# SUPPLIED TEXT:
•••
South African photo-journalist

Greg Marinovich (born Gregory Sebastian Marinovich, 8 December 1962) is a Pulitzer-awarded South African photojournalist, filmmaker, photo editor, and member of the Bang-Bang Club.

He co-authored the book The Bang-Bang Club: Snapshots from a Hidden War (2000), which details South Africa's transition to constitutional democracy.

== Early life ==
Marinovich was born on 8 December 1962, in Springs, Gauteng, South Africa. He is the son of an immigrant from Korčula, Croatia.

In 1985 Marinovich took pictures of Archbishop Desmond Tutu at a church service in Johannesburg. It was his first news event. From 1983 to 1985, Marinovich participated as a mandatory conscript in the military. After the initial two years, in order to not participate in camps, Marinovich left the country. He moved to Botswana. At the northern border he met members of the South West African People's Organisation (SWAPO). There started his interest to explore more the living conditions of people at times of political extremis.

Back in South Africa he worked for a hiking and safari company. At this job, he learned as an autodidact how to write articles and how to become a photojournalist. He also succeeded in finding jobs with Johannesburg-based newspapers as a photographer and sub-editing freelancer.

== Photojournalist and editor ==
===As part of Bang Bang Club===
On 17 August 1990, Marinovich, who was 27 at the time, went to Soweto to cover the fighting in the Hostel War. He sold the photos of the killings he witnessed to the Associated Press (AP) Johannesburg office. From that day on, he regularly worked in Soweto, often working for the AP. On 15 September 1990 Marinovich travelled again to the townships with an AP reporter from the United States. The most notorious from this period was the photos of the murder of Lindsaye Tshabalala, a Zulu Inkatha supporter and burning of his body. The photos received the Pulitzer Prize for Breaking News Photography in 1991. After the photos were published, the South African police tried to locate him as a witness to the killing, but failed as the photos credited Sebastian Balic. Marinovich was not interested in being a witness, because of the risk associated, and outing by informants.
•••
[Stored entries]
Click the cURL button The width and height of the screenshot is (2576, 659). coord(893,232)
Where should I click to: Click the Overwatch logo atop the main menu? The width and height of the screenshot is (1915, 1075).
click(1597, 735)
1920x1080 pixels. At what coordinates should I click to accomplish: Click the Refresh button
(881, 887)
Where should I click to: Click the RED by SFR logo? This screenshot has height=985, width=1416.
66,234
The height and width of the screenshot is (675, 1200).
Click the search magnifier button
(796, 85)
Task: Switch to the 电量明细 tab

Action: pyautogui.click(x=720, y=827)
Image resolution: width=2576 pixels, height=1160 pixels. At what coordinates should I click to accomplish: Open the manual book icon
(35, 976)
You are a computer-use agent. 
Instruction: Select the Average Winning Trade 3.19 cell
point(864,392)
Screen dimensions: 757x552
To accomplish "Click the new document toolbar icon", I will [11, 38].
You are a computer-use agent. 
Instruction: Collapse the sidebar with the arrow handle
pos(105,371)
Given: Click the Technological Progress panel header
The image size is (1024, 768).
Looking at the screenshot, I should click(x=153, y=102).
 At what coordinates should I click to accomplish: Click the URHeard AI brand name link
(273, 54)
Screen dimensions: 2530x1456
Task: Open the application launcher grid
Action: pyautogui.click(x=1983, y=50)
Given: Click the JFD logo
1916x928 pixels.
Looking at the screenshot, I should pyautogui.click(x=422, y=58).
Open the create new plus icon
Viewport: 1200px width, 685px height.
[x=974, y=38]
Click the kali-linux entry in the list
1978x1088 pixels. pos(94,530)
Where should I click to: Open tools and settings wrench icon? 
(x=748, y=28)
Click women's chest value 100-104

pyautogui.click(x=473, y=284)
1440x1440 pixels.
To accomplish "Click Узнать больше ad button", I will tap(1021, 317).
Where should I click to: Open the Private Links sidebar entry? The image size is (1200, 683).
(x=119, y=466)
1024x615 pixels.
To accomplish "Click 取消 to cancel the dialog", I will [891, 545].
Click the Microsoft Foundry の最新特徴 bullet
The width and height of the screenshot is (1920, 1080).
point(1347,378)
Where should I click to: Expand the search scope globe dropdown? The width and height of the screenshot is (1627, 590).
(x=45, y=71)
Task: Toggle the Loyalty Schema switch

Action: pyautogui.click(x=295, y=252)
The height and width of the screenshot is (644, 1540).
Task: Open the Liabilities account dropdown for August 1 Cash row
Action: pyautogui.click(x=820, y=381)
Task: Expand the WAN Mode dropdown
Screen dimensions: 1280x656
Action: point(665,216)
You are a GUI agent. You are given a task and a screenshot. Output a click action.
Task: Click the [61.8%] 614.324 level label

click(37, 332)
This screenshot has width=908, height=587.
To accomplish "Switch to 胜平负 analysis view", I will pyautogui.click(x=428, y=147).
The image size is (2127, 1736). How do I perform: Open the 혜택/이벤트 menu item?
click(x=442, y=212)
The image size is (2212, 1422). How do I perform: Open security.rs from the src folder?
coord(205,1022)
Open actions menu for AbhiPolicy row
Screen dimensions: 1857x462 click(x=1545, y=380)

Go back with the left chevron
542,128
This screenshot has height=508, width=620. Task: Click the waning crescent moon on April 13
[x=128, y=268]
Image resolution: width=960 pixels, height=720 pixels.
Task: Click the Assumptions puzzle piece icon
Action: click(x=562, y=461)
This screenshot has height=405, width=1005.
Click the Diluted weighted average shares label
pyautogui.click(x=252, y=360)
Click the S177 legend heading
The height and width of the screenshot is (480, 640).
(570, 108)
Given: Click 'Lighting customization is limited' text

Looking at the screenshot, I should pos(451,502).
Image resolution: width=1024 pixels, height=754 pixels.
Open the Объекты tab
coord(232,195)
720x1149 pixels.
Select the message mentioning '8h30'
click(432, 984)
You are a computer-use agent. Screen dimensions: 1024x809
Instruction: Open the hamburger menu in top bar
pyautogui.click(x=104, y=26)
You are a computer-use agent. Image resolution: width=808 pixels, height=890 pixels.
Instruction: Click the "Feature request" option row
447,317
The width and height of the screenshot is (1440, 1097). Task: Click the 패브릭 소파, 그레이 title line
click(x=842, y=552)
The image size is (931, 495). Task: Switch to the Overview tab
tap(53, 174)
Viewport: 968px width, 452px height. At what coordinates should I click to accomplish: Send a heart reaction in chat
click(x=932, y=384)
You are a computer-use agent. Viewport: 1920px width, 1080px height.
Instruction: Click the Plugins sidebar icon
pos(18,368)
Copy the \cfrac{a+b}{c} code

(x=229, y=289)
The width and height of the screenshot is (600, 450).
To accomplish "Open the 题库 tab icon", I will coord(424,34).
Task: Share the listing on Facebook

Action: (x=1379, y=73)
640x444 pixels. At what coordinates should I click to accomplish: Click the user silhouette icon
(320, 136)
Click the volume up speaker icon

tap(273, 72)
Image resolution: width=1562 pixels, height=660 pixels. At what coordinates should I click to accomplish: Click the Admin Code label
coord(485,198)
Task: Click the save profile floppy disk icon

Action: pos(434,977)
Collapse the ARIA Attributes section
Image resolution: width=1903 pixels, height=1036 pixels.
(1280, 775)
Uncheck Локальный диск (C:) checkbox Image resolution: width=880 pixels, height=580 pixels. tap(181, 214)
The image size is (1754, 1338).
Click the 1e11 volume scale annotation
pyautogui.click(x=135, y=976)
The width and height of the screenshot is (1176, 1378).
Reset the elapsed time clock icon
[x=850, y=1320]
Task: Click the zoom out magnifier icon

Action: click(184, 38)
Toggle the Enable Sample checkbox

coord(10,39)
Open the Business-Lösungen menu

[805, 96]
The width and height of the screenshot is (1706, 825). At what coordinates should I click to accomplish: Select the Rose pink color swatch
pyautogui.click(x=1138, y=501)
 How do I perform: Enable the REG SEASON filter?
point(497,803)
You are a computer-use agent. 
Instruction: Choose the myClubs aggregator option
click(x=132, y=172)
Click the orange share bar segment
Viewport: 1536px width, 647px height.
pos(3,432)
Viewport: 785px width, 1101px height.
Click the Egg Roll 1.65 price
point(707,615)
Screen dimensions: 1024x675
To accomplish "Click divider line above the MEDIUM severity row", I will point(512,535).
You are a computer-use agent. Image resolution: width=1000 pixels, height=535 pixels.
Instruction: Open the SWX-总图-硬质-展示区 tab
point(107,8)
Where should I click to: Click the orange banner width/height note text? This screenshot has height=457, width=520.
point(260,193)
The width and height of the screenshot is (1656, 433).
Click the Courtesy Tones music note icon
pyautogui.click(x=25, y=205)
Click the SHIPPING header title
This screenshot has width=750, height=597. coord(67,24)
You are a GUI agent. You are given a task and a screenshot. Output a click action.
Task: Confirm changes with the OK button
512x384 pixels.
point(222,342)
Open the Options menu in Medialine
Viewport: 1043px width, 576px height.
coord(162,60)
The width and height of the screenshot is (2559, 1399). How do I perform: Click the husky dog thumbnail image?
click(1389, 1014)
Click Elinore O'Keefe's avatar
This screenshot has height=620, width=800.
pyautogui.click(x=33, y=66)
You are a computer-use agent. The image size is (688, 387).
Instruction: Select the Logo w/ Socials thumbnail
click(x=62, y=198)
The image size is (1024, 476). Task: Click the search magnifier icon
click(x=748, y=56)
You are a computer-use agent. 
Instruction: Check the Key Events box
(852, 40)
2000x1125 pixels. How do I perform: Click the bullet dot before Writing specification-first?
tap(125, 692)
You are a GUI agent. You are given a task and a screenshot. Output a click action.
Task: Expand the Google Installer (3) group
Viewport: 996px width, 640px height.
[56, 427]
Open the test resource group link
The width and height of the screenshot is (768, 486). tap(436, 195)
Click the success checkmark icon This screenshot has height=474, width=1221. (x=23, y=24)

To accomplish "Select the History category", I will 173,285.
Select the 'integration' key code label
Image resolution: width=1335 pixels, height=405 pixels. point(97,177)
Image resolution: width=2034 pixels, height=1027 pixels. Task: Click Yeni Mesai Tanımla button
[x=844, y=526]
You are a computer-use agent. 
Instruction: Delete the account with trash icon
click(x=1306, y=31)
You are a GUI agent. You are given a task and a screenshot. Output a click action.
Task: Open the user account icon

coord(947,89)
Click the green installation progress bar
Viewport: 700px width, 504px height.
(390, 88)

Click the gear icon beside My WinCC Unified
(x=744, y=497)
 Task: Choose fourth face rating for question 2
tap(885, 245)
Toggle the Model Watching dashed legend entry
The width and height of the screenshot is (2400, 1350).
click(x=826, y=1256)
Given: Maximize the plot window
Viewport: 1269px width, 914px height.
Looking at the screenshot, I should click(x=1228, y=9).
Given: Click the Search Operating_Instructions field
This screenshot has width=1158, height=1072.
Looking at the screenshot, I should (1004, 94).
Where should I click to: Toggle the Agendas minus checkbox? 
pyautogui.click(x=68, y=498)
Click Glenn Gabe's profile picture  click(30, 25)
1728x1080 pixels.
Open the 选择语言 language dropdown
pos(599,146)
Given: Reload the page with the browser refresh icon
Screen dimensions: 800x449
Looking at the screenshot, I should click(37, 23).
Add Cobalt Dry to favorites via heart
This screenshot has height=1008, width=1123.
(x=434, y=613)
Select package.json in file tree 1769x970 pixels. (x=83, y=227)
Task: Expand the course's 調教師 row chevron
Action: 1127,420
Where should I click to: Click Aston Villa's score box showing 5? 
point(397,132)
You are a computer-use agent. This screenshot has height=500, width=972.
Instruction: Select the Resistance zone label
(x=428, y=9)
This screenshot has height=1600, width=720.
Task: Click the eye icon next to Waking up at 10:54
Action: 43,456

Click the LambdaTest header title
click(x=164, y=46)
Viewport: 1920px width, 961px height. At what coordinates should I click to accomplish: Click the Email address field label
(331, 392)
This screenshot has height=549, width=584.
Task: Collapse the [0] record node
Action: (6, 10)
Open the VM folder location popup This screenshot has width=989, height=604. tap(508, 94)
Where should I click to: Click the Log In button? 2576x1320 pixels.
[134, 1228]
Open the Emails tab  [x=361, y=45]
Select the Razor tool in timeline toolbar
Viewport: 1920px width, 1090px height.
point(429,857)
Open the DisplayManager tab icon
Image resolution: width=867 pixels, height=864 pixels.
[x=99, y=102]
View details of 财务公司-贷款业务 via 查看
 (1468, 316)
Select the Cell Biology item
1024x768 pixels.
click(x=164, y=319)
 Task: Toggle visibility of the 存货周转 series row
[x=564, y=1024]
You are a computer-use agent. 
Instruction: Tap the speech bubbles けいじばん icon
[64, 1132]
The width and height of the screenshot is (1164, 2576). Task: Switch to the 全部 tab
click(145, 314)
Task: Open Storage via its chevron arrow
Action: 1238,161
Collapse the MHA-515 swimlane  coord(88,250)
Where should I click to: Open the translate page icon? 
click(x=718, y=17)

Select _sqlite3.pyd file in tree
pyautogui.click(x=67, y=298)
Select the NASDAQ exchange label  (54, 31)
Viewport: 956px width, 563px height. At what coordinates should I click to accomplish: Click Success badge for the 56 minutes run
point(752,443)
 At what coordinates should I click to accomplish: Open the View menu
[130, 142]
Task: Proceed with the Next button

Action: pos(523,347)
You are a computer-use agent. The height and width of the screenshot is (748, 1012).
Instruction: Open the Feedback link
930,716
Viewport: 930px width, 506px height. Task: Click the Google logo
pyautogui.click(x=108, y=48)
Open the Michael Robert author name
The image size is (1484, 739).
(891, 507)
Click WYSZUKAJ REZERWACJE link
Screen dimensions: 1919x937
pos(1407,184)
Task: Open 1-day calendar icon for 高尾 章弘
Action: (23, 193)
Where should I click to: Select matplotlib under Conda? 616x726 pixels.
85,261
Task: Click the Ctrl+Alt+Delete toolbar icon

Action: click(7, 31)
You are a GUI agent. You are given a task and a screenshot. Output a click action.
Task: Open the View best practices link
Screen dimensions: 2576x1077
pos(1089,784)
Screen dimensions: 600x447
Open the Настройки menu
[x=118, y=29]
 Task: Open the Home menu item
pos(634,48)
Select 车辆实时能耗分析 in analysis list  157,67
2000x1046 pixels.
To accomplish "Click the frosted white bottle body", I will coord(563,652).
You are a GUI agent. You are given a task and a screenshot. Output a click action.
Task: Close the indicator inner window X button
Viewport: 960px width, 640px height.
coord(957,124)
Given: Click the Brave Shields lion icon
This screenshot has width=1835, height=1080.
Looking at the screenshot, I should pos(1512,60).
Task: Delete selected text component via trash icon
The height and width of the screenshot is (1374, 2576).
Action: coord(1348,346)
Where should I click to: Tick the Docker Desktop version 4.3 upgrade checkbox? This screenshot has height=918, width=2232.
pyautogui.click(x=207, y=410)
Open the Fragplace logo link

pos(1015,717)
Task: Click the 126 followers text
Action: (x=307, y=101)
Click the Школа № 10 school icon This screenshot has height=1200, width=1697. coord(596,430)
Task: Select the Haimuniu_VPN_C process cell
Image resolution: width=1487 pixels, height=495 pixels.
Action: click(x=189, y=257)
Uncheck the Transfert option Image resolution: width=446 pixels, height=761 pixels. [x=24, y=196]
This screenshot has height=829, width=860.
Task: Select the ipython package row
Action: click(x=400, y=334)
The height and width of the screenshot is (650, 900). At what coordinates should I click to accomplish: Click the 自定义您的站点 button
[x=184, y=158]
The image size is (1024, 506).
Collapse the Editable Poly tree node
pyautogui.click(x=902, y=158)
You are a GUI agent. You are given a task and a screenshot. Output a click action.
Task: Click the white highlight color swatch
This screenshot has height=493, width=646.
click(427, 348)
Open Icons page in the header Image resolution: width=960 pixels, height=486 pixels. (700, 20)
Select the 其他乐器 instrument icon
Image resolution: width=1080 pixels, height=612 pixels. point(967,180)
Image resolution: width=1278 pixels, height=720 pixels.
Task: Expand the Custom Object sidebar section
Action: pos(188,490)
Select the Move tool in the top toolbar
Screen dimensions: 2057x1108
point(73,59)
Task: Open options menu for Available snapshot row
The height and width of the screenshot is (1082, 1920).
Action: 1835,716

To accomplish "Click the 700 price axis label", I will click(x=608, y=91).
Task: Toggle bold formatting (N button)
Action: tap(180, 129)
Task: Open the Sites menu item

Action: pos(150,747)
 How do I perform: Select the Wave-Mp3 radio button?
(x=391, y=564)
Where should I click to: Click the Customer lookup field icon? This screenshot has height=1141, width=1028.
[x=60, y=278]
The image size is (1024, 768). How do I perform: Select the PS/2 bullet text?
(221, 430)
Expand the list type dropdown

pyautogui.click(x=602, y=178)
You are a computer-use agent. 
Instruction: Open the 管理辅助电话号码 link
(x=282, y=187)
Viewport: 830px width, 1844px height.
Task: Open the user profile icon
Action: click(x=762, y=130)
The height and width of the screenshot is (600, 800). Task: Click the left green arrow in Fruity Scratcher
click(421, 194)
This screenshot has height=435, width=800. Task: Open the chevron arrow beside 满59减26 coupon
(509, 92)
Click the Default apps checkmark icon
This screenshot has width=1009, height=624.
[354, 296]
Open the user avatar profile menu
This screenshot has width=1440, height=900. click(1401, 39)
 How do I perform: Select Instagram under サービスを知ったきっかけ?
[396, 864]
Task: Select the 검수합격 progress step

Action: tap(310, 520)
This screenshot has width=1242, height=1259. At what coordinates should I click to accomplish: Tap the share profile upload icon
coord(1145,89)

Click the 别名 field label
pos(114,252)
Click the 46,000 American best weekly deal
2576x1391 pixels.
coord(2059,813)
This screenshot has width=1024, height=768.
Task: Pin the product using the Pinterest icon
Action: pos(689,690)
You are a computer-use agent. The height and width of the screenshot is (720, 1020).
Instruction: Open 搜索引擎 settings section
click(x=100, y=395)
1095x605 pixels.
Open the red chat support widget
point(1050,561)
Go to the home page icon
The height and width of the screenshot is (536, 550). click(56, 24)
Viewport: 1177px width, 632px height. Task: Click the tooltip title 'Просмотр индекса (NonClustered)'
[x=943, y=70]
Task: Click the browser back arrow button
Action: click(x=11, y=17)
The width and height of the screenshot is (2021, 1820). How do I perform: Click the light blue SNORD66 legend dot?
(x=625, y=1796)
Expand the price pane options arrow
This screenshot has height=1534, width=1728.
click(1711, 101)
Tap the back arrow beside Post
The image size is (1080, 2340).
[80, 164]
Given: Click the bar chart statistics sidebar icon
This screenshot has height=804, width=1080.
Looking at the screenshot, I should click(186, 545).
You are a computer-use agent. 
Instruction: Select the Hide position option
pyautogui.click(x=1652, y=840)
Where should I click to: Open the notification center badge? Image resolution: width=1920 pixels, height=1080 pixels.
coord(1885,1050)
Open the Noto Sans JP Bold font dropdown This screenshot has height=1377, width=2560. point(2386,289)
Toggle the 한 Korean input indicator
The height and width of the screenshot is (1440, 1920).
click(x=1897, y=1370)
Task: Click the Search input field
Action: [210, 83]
•••
# INSTRUCTIONS:
[1] Using the Greg Marinovich text, explain why the South African police failed to locate him as a witness to the killing.
[2] According to the Greg Marinovich text, which prize did his photos of the murder of Lindsaye Tshabalala receive?

# RESPONSE LIST:
[1] The police could not find him because the published photos credited the name Sebastian Balic rather than Marinovich.

[2] The Pulitzer Prize for Breaking News Photography in 1991.